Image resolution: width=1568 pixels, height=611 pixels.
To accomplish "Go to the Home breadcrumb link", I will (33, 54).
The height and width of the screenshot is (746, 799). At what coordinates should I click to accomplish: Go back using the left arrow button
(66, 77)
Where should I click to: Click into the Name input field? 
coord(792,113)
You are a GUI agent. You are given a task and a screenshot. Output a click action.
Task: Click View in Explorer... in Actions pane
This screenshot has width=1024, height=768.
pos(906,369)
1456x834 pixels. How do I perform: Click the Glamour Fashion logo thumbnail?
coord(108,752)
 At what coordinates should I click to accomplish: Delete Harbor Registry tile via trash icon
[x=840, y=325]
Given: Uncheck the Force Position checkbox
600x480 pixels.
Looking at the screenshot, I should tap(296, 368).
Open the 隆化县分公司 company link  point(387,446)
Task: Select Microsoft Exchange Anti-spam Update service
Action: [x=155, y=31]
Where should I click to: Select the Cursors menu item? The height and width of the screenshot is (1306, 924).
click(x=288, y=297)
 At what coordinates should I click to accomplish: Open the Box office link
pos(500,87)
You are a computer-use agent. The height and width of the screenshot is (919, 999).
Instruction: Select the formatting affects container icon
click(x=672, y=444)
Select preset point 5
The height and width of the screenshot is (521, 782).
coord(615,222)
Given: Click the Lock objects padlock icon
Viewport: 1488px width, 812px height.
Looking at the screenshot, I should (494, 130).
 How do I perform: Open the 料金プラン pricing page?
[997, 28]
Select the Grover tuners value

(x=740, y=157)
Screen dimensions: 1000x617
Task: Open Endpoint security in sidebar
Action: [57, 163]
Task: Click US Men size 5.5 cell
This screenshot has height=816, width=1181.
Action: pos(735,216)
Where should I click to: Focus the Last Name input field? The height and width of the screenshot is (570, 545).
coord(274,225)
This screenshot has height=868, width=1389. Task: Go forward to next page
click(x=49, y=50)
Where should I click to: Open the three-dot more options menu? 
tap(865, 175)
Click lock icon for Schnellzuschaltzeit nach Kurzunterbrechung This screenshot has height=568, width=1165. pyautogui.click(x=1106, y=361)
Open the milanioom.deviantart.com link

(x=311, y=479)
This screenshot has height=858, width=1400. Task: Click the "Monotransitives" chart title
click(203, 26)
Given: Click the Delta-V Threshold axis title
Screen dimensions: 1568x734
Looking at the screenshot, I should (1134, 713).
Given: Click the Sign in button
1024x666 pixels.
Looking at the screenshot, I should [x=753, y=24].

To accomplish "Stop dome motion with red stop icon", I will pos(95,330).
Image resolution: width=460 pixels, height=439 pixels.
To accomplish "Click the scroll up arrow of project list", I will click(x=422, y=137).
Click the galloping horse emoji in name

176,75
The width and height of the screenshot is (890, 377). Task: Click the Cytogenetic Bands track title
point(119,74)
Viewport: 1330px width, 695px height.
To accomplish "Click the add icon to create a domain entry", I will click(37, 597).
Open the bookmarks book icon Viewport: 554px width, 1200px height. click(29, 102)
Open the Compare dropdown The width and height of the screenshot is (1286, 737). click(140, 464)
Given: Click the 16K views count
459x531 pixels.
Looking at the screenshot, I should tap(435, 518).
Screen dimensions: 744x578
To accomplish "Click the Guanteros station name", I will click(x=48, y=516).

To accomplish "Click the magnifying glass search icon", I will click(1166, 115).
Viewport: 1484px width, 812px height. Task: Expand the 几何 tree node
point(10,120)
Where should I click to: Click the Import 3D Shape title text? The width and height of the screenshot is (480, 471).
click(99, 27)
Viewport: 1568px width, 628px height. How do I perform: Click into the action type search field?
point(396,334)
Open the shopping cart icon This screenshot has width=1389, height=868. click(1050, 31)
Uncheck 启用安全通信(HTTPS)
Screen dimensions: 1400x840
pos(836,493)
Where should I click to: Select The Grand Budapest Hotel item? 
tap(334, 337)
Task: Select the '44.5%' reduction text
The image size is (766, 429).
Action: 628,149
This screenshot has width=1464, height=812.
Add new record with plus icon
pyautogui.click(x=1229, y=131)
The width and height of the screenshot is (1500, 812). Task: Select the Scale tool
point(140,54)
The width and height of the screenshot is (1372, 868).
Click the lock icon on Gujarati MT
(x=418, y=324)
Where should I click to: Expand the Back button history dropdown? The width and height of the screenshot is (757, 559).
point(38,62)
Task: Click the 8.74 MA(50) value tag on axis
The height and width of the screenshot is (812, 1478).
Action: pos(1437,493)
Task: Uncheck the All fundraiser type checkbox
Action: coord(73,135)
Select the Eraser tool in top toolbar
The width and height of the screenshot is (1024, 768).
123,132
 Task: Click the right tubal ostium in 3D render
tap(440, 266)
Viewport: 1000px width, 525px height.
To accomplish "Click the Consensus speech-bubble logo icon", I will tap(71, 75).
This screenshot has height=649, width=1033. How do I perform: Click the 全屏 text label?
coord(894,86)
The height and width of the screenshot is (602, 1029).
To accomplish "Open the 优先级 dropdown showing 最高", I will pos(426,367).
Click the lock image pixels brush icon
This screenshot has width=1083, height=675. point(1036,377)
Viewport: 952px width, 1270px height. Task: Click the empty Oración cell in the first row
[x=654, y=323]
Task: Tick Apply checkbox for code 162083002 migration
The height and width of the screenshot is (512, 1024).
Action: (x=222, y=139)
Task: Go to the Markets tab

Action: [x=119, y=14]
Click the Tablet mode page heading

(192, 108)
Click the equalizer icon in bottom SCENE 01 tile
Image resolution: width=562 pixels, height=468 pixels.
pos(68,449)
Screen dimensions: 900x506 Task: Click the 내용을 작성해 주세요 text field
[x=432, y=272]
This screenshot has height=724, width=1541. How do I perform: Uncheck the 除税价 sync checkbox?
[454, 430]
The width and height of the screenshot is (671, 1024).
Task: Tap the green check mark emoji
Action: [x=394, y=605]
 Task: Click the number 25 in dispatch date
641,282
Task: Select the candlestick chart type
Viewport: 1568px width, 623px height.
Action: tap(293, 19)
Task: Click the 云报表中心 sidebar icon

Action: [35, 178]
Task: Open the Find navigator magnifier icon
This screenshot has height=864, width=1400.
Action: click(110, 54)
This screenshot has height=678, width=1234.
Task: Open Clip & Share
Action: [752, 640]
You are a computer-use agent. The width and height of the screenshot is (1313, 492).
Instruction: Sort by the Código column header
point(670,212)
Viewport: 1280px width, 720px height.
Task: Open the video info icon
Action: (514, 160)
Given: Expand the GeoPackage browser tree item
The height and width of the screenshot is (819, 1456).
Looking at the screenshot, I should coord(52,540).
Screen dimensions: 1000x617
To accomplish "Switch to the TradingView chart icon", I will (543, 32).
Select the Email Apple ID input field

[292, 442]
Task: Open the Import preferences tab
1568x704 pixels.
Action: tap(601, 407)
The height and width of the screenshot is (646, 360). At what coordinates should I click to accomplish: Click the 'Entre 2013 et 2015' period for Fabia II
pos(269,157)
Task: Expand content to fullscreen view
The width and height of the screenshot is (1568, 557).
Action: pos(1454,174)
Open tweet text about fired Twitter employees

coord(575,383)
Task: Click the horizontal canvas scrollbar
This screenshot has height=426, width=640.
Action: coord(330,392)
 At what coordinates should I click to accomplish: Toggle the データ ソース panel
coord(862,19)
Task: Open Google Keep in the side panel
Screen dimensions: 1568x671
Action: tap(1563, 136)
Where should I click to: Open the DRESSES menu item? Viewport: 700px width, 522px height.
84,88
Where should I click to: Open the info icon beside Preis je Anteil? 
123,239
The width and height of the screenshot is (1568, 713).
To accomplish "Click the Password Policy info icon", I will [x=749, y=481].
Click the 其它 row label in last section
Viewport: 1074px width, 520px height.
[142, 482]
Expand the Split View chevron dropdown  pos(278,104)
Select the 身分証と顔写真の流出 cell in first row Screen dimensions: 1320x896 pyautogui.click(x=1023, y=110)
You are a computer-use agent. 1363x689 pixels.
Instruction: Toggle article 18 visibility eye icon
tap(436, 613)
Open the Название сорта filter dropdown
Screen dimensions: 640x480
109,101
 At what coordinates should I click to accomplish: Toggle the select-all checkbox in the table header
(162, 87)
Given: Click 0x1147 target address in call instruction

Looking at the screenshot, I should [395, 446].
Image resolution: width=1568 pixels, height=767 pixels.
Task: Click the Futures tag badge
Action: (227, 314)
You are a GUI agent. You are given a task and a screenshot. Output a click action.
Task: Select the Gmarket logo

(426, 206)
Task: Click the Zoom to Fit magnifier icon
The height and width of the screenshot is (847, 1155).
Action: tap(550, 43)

*Instruction*. Recast the entries between the lines holding "Viewport: 1330px width, 695px height." and "tap(440, 266)", inclusive, as a Markdown table with columns Row and Line, numbering each row and leaving out blank lines.

*Solution to this task*.
| Row | Line |
|---|---|
| 1 | Viewport: 1330px width, 695px height. |
| 2 | To accomplish "Click the add icon to create a domain entry", I will click(37, 597). |
| 3 | Open the bookmarks book icon Viewport: 554px width, 1200px height. click(29, 102) |
| 4 | Open the Compare dropdown The width and height of the screenshot is (1286, 737). click(140, 464) |
| 5 | Given: Click the 16K views count |
| 6 | 459x531 pixels. |
| 7 | Looking at the screenshot, I should tap(435, 518). |
| 8 | Screen dimensions: 744x578 |
| 9 | To accomplish "Click the Guanteros station name", I will click(x=48, y=516). |
| 10 | To accomplish "Click the magnifying glass search icon", I will click(1166, 115). |
| 11 | Viewport: 1484px width, 812px height. Task: Expand the 几何 tree node |
| 12 | point(10,120) |
| 13 | Where should I click to: Click the Import 3D Shape title text? The width and height of the screenshot is (480, 471). |
| 14 | click(99, 27) |
| 15 | Viewport: 1568px width, 628px height. How do I perform: Click into the action type search field? |
| 16 | point(396,334) |
| 17 | Open the shopping cart icon This screenshot has width=1389, height=868. click(1050, 31) |
| 18 | Uncheck 启用安全通信(HTTPS) |
| 19 | Screen dimensions: 1400x840 |
| 20 | pos(836,493) |
| 21 | Where should I click to: Select The Grand Budapest Hotel item?  |
| 22 | tap(334, 337) |
| 23 | Task: Select the '44.5%' reduction text |
| 24 | The image size is (766, 429). |
| 25 | Action: 628,149 |
| 26 | This screenshot has width=1464, height=812. |
| 27 | Add new record with plus icon |
| 28 | pyautogui.click(x=1229, y=131) |
| 29 | The width and height of the screenshot is (1500, 812). Task: Select the Scale tool |
| 30 | point(140,54) |
| 31 | The width and height of the screenshot is (1372, 868). |
| 32 | Click the lock icon on Gujarati MT |
| 33 | (x=418, y=324) |
| 34 | Where should I click to: Expand the Back button history dropdown? The width and height of the screenshot is (757, 559). |
| 35 | point(38,62) |
| 36 | Task: Click the 8.74 MA(50) value tag on axis |
| 37 | The height and width of the screenshot is (812, 1478). |
| 38 | Action: pos(1437,493) |
| 39 | Task: Uncheck the All fundraiser type checkbox |
| 40 | Action: coord(73,135) |
| 41 | Select the Eraser tool in top toolbar |
| 42 | The width and height of the screenshot is (1024, 768). |
| 43 | 123,132 |
| 44 |  Task: Click the right tubal ostium in 3D render |
| 45 | tap(440, 266) |